USTC J9 Peak Season Call (10 Sep)

Data for the 10 Sep Peak Season slides reflects week 36 data. 


  • Based on questions from a previous call on why current year and 3-year average totals in different areas of slide 2 were different, slide 2 data was adjusted.  The upper center table now reflects actual and requested (projected) shipments for the current year (as annotated) vs. the 3-Yr average of actual pickups from weeks 20-45.
  • The little graphic to the middle right of slide 2 now states “DPS Peak Season Shipments (actual); and reflects just pickups. There is still a slight discrepancy between the center graph and the middle right number for historical and 3 yr average, and I frankly don’t remember the explanation for why.

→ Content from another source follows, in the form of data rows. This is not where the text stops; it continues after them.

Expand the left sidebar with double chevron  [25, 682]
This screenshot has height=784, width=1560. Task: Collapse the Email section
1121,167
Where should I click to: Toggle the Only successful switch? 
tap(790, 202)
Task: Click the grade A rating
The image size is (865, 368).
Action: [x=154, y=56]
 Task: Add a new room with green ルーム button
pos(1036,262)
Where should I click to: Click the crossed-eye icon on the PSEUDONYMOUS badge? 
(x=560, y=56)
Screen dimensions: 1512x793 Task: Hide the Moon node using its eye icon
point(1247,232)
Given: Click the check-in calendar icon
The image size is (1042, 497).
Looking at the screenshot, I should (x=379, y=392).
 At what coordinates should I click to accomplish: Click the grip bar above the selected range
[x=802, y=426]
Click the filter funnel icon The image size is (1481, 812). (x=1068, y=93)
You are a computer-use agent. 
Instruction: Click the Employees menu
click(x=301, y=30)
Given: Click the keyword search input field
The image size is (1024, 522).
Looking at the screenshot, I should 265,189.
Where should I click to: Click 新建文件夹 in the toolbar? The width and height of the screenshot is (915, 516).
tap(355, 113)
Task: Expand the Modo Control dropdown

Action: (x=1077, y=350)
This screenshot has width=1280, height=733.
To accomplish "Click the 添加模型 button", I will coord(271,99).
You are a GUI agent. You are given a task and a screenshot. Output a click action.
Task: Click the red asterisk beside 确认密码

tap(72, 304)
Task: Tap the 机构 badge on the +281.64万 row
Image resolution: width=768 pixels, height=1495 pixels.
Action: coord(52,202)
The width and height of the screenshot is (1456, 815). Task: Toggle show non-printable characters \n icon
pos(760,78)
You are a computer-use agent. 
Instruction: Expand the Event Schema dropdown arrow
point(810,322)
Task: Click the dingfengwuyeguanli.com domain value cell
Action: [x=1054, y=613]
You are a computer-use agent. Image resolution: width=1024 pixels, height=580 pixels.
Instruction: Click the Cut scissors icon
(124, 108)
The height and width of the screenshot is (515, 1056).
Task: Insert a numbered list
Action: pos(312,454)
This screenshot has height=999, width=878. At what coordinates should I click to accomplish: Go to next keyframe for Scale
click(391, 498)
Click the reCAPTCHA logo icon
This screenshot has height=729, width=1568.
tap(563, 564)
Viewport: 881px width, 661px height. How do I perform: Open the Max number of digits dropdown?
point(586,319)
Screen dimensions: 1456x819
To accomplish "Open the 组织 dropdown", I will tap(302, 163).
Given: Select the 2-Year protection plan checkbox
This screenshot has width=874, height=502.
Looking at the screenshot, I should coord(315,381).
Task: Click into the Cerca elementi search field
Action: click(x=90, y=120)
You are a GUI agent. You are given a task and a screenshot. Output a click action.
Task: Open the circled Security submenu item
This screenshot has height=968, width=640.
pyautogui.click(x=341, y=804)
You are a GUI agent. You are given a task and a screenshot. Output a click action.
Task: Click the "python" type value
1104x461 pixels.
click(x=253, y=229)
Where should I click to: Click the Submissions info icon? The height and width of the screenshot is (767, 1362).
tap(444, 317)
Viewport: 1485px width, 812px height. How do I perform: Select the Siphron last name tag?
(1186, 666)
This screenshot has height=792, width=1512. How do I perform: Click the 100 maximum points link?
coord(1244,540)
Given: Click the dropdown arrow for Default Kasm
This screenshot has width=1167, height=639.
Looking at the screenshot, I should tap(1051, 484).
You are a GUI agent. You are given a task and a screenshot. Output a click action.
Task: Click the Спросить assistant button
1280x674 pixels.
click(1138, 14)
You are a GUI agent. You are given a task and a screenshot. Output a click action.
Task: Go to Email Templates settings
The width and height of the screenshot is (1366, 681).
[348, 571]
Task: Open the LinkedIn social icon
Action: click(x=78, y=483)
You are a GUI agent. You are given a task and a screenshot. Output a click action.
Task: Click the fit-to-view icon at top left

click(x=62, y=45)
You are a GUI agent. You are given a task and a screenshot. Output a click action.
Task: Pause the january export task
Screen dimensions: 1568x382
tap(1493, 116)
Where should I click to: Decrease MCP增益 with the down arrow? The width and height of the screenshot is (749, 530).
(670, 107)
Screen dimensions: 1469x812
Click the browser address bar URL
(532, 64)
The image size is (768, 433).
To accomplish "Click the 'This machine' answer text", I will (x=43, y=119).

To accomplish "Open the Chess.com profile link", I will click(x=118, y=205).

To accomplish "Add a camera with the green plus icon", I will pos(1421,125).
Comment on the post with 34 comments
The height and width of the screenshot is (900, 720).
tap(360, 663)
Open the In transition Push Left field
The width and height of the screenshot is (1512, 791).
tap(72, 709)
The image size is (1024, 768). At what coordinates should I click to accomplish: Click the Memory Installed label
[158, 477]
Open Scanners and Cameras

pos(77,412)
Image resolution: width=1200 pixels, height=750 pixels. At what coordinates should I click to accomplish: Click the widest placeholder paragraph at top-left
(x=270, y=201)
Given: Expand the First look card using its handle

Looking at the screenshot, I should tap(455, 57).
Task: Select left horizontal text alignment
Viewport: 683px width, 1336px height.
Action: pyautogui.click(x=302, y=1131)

  • Charts 3-11 have not changed significantly in weeks, and really only drew some comments on Code 2; with one industry rep stating Code 2 was a superior way to move HHGs; and another reminding DoD that the highest rated shipment in the industry is a pad wrapped shipment by a professional van driver, door to door.  And we should find ways in the program to utilize and grow this capability. 
  • Chart 12 resulted in more conversation over projections.  If you look at the middle rows on the graph, it shows that compared to this week last year, “In-Post Award Compared to Last Year”, essentially shipments with the TSP, we are 2% higher right now than last year this week.  And at the bottom, “In-Process Compared to Last Year” suggests for shipments in any DPS status, compared to last year at this time, there is an increase of 11%.  That’s an 11% increase over a fairly small number.  Therefore, it would be difficult to look at these projections and believe there were a large number of shipments still moving in the out weeks, much beyond the historical average.  There appears to be some increase, but as of yet, it’s still no clear that there is any sustained significant increase in this “extended peak season”.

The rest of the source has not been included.